WASHINGTON — The Vatican played a critical role behind a prisoner exchange and a groundbreaking new policy between U.S. and Cuba announced on Wednesday, senior administration officials said.
“Very importantly, the Vatican played a role in this as well,” a senior administration official said in a White House conference call with reporters on the prisoner exchange between the U.S. and Cuba and the opening of new relations between the two.
Pope Francis made a personal appeal to the presidents of both countries in a letter, asking them to “resolve the case of Alan Gross and the case of the three Cubans who have been imprisoned here in the United States and also encouraging the United States and Cuba to pursue a closer relationship,” the official added.
The White House announced a prisoner exchange with Cuba on Dec. 17, as well as a historic shift in the relationship between the countries, which for decades has been marked by an embargo and lack of formal diplomatic relations.
Plans are in place for U.S. Secretary of State John Kerry to begin talking to Cuba “on the re-establishment of diplomatic relations” for the first time since 1961, the White House said. Also in the works is a new U.S. embassy in Havana and high-level visits to the country.
The countries will try to work together to fight Ebola and on issues of migration, counterterrorism and drug trafficking, a senior administration official explained. They “fully expect” there to be “strong differences” between the countries, but the Obama administration believes that “engagement is a better tool than isolation.”
The U.S. will continue to push for better human rights in Cuba, the administration officials maintained. The new policy is “not lessening our emphasis on human rights, on democracy,” one official said, adding, “Our emphasis on human rights will be just as strong and, we believe, more effective under this policy.”
Regarding the prisoner exchange, Cuba released Alan Gross, an American imprisoned there for five years, on “humanitarian grounds,” as well as an unidentified intelligence “asset” who was held there for 20 years, a senior administration official confirmed. In return, the U.S. released three Cuban prisoners.
The prisoner swap was finalized at the Vatican, a senior administration official confirmed. Senior Vatican officials hosted delegations from both countries “this fall.”

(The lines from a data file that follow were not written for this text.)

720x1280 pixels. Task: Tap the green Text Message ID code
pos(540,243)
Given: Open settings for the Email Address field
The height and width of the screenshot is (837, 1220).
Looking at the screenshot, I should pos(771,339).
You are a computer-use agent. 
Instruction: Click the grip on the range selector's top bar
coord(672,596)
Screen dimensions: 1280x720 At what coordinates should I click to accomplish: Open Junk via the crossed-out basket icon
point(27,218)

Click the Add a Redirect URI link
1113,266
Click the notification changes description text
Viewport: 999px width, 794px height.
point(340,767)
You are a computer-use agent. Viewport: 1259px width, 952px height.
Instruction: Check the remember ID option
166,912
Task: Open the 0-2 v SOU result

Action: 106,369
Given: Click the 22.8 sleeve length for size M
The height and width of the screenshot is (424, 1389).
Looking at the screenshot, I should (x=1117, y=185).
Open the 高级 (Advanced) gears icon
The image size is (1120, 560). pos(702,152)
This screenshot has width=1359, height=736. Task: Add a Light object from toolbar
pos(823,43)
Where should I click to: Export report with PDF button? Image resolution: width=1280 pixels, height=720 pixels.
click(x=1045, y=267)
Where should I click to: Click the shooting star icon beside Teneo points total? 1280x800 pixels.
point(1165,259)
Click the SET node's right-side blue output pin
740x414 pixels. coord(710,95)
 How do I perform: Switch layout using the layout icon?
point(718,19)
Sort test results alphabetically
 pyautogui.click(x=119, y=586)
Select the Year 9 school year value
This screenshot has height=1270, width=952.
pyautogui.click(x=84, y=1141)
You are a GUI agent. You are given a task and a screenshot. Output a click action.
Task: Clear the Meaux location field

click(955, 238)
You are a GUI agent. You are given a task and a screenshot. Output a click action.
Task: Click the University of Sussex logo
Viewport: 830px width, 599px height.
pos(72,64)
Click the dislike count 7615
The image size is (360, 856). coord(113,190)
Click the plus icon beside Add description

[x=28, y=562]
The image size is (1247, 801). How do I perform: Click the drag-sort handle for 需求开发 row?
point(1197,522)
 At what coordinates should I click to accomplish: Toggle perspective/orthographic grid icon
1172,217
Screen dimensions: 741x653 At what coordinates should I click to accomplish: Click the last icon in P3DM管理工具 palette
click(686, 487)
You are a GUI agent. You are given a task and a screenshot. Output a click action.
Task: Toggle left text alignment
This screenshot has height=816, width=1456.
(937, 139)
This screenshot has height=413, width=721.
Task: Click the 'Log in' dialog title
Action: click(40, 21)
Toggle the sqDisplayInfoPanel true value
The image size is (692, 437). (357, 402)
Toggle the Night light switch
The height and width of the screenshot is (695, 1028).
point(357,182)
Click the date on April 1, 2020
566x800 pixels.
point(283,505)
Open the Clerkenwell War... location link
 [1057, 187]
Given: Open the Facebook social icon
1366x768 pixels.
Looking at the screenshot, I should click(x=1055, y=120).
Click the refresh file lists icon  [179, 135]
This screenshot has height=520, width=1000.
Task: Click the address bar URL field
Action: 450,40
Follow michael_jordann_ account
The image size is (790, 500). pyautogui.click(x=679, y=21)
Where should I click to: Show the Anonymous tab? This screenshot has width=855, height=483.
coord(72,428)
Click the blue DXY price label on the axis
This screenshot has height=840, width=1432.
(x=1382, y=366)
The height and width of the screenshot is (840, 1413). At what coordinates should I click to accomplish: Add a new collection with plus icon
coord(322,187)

“The support of Pope Francis and the support of the Vatican was important to us, given the esteem with which both the American and Cuban people hold the Catholic Church,” one official stated, noting that Francis is also the first pope hailing from Latin America.
“President Obama has enormous respect for Pope Francis, and his personal engagement was important to us,” the official continued.
A meeting between the Pope and President Barack Obama also served as the starting point for Francis’ personal appeal, an official said, noting that “Cuba was a topic of discussion that got as much attention as anything else.”
Pope Francis followed up that meeting with a letter to President Obama as well as a direct appeal to Cuban President Raul Castro.
The appeal was “very rare,” one official acknowledged. “We haven’t received communications like this that I’m aware of.”
The Vatican was the “only other government that participated in these discussions,” an official confirmed.
President Thanks Pope
In his announcement of the prisoner exchange and new diplomatic relations, Obama personally thanked Pope Francis for his involvement, saying that the Pope sees “the world as it should be, rather than simply settling for the world as it is.”